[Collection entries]
>> Begin
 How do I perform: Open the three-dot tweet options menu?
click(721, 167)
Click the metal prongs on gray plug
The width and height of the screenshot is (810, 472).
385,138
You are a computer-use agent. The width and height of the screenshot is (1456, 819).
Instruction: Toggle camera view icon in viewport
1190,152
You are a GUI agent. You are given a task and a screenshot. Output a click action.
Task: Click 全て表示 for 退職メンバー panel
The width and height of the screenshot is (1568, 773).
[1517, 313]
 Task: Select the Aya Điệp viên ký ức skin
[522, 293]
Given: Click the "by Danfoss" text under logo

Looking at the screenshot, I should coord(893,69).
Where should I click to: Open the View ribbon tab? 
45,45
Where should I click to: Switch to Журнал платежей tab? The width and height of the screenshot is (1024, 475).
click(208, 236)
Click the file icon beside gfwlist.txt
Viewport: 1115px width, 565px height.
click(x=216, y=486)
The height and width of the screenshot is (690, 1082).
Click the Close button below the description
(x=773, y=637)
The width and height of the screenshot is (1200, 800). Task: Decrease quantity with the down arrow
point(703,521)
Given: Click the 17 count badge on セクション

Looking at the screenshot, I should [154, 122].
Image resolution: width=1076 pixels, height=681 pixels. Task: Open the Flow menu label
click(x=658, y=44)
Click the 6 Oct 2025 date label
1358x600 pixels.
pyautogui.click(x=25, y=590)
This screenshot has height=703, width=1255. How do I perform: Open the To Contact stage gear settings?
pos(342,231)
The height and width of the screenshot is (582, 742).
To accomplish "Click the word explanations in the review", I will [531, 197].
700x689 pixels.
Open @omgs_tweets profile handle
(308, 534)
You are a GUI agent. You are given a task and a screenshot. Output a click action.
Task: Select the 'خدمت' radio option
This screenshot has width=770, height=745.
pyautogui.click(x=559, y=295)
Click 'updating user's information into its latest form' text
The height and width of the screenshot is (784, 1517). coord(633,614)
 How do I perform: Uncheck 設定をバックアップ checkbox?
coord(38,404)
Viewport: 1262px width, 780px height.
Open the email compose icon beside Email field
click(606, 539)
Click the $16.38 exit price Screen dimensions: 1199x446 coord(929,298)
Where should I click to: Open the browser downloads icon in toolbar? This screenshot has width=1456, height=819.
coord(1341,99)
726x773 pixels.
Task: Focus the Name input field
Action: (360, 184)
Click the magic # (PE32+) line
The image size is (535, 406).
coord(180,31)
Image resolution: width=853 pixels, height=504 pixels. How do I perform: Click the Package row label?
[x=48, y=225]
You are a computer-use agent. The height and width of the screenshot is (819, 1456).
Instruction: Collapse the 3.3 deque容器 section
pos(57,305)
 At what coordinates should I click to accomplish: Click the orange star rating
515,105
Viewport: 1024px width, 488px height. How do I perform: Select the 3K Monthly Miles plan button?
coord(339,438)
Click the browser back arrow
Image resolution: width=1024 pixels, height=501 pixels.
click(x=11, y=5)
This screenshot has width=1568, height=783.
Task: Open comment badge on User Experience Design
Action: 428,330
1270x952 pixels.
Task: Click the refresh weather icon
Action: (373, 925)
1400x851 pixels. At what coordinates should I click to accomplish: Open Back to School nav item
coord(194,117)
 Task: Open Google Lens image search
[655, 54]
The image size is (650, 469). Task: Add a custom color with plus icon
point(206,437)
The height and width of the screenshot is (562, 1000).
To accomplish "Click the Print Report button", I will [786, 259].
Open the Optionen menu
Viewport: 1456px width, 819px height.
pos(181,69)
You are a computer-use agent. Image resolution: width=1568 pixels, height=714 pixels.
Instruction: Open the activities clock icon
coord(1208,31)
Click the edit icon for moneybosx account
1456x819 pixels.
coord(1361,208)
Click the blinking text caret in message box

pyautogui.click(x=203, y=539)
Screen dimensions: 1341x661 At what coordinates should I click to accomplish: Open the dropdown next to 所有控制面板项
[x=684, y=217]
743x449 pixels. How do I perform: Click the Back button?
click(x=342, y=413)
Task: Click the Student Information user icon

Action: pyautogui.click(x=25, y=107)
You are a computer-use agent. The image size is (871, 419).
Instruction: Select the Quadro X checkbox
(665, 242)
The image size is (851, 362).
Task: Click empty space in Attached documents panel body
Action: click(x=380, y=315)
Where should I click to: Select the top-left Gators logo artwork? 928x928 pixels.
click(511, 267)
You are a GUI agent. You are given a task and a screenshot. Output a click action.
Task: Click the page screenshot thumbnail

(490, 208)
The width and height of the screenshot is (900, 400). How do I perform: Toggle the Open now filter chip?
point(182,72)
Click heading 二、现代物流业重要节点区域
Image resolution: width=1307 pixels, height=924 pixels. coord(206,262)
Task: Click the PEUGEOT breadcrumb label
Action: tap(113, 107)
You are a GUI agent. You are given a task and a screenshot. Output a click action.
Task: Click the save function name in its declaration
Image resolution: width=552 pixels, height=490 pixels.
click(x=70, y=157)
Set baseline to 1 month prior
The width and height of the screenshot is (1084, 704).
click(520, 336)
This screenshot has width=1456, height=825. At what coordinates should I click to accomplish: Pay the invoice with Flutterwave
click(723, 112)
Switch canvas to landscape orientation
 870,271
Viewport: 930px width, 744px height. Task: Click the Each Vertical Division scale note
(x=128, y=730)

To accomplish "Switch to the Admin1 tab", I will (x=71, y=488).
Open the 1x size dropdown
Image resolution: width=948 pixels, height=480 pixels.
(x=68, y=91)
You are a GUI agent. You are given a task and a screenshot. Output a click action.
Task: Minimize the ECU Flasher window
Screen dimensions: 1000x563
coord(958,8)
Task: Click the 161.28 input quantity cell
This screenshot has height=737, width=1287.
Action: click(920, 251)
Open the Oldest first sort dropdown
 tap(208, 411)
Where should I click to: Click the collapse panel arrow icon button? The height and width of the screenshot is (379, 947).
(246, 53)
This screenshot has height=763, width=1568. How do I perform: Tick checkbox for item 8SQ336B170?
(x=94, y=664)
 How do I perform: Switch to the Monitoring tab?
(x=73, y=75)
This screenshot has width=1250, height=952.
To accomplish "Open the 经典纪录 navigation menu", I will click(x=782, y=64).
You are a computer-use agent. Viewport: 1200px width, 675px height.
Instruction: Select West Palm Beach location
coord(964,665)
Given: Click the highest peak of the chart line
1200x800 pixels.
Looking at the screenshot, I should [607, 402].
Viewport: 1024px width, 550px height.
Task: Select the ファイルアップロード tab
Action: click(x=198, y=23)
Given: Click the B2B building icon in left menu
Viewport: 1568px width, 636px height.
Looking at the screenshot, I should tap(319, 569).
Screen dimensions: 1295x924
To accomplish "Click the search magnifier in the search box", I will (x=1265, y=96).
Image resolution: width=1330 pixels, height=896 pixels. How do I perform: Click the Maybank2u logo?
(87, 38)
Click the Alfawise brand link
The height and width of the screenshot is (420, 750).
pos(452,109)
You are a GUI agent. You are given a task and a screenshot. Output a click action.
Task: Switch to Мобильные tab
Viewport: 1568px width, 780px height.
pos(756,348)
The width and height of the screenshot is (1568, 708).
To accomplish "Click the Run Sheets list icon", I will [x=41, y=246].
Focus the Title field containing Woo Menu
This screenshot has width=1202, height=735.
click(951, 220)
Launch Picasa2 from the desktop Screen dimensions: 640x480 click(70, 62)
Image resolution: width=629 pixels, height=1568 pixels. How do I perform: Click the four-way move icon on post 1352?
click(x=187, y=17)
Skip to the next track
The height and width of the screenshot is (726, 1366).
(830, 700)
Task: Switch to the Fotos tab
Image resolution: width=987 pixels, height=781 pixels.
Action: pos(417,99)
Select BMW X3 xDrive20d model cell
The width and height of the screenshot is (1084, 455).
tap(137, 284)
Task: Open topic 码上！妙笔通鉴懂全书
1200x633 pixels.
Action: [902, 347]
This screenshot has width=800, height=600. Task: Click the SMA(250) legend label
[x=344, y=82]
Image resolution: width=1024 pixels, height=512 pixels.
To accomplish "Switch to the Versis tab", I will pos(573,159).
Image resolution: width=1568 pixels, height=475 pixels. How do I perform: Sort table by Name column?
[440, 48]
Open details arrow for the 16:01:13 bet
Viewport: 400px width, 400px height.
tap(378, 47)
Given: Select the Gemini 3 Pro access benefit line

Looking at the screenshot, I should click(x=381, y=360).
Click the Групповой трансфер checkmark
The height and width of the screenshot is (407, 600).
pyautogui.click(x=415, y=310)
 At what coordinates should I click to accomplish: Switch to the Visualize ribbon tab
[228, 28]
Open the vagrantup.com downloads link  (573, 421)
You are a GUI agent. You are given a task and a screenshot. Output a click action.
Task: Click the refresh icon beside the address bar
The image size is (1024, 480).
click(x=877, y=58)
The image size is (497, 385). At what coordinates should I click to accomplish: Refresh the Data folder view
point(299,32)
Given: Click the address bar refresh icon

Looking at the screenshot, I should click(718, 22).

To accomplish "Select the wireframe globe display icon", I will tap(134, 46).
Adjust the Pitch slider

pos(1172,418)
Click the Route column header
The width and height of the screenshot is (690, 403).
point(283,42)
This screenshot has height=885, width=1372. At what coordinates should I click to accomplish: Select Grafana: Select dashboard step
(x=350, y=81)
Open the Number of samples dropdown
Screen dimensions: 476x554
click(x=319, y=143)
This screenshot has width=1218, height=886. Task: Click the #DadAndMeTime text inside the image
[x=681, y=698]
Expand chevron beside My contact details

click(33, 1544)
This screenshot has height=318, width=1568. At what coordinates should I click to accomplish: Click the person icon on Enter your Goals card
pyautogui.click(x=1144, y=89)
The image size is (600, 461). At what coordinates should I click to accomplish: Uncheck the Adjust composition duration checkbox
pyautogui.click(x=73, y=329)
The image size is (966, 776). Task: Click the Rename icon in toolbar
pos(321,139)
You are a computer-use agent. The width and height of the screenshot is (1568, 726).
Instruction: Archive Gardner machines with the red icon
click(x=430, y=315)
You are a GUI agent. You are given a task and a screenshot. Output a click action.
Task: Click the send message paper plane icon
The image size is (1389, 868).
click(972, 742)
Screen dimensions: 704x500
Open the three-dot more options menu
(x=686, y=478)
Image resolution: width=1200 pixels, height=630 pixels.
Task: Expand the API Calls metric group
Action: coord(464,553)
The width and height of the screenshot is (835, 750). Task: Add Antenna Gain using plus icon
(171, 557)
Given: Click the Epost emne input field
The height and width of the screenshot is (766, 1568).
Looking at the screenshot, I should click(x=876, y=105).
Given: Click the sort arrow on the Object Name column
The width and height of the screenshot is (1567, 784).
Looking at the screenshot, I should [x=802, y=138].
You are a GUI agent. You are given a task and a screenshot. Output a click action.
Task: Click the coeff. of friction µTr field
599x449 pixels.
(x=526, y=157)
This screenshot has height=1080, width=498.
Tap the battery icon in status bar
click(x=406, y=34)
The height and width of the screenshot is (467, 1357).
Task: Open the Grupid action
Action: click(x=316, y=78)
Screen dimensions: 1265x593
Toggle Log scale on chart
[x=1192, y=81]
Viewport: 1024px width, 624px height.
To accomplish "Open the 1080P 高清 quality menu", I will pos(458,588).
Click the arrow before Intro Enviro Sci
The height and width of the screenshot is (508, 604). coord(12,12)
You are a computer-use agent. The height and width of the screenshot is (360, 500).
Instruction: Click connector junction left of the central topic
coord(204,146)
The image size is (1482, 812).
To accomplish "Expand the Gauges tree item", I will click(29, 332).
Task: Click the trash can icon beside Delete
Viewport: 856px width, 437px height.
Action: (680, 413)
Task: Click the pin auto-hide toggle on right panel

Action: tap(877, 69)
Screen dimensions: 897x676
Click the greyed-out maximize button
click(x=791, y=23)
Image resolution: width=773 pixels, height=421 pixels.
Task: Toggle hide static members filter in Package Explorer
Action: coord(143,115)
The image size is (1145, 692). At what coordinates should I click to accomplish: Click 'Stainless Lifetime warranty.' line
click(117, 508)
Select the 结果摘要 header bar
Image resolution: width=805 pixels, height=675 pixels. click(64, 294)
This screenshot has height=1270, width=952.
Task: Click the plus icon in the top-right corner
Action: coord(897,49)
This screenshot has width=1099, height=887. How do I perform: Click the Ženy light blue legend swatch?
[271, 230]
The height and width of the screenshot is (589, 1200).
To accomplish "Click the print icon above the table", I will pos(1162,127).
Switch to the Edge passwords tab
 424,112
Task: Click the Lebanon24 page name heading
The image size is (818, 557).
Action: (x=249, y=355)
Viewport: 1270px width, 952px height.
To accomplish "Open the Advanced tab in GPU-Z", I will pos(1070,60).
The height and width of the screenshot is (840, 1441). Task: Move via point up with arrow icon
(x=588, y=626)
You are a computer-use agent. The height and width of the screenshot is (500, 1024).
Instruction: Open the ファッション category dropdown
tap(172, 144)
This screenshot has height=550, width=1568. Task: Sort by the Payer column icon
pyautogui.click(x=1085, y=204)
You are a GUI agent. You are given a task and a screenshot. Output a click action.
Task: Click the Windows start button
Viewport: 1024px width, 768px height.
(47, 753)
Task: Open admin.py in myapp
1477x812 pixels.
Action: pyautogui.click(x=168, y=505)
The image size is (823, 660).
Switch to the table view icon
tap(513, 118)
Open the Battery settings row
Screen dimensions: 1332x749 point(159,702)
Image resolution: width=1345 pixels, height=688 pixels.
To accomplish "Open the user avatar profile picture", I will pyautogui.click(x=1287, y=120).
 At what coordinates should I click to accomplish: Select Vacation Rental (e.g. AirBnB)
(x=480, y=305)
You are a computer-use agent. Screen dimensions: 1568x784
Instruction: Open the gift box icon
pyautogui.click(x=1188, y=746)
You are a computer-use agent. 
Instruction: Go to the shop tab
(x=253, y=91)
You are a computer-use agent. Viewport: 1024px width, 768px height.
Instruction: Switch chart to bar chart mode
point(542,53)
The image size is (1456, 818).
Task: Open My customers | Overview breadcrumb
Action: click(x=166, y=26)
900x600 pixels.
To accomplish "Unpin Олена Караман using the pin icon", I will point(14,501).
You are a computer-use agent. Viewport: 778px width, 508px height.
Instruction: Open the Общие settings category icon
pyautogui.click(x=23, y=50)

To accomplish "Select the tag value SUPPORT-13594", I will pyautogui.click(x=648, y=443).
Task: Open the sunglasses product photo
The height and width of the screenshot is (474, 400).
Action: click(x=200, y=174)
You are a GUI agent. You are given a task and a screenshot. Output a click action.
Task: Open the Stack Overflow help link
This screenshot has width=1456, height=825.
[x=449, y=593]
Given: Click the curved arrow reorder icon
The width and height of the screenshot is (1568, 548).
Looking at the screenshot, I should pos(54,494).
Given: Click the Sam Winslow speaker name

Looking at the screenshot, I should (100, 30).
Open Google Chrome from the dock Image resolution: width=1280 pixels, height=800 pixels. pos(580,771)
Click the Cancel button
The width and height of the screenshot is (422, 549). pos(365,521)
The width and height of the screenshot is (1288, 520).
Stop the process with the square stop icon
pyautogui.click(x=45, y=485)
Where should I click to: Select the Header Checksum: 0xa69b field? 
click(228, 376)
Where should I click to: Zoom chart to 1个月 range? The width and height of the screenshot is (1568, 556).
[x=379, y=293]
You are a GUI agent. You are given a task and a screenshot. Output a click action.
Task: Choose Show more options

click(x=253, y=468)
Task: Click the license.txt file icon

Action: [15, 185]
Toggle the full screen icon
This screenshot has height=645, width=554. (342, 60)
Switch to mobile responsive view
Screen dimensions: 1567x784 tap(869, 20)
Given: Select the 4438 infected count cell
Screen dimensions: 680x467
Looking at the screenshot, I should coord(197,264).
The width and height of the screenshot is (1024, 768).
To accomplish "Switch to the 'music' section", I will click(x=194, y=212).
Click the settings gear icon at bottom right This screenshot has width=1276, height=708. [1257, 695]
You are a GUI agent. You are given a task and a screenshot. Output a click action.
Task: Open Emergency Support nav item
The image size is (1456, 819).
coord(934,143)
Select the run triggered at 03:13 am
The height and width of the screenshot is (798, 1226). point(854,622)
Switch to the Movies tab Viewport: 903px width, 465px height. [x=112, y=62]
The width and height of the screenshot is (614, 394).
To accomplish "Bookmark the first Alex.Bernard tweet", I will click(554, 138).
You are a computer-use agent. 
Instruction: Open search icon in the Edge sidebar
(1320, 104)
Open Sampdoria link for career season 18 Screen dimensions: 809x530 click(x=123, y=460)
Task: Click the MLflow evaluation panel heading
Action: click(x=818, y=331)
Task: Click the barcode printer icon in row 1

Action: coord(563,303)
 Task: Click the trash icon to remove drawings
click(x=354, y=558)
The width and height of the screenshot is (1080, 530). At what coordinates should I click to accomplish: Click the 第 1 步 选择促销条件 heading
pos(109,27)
>> End
Could you write out the records verbatim, from their first line up to and including the line that contains "click(x=216, y=486)"?

» **FULL RESPONSE**
 How do I perform: Open the three-dot tweet options menu?
click(721, 167)
Click the metal prongs on gray plug
The width and height of the screenshot is (810, 472).
385,138
You are a computer-use agent. The width and height of the screenshot is (1456, 819).
Instruction: Toggle camera view icon in viewport
1190,152
You are a GUI agent. You are given a task and a screenshot. Output a click action.
Task: Click 全て表示 for 退職メンバー panel
The width and height of the screenshot is (1568, 773).
[1517, 313]
 Task: Select the Aya Điệp viên ký ức skin
[522, 293]
Given: Click the "by Danfoss" text under logo

Looking at the screenshot, I should coord(893,69).
Where should I click to: Open the View ribbon tab? 
45,45
Where should I click to: Switch to Журнал платежей tab? The width and height of the screenshot is (1024, 475).
click(208, 236)
Click the file icon beside gfwlist.txt
Viewport: 1115px width, 565px height.
click(x=216, y=486)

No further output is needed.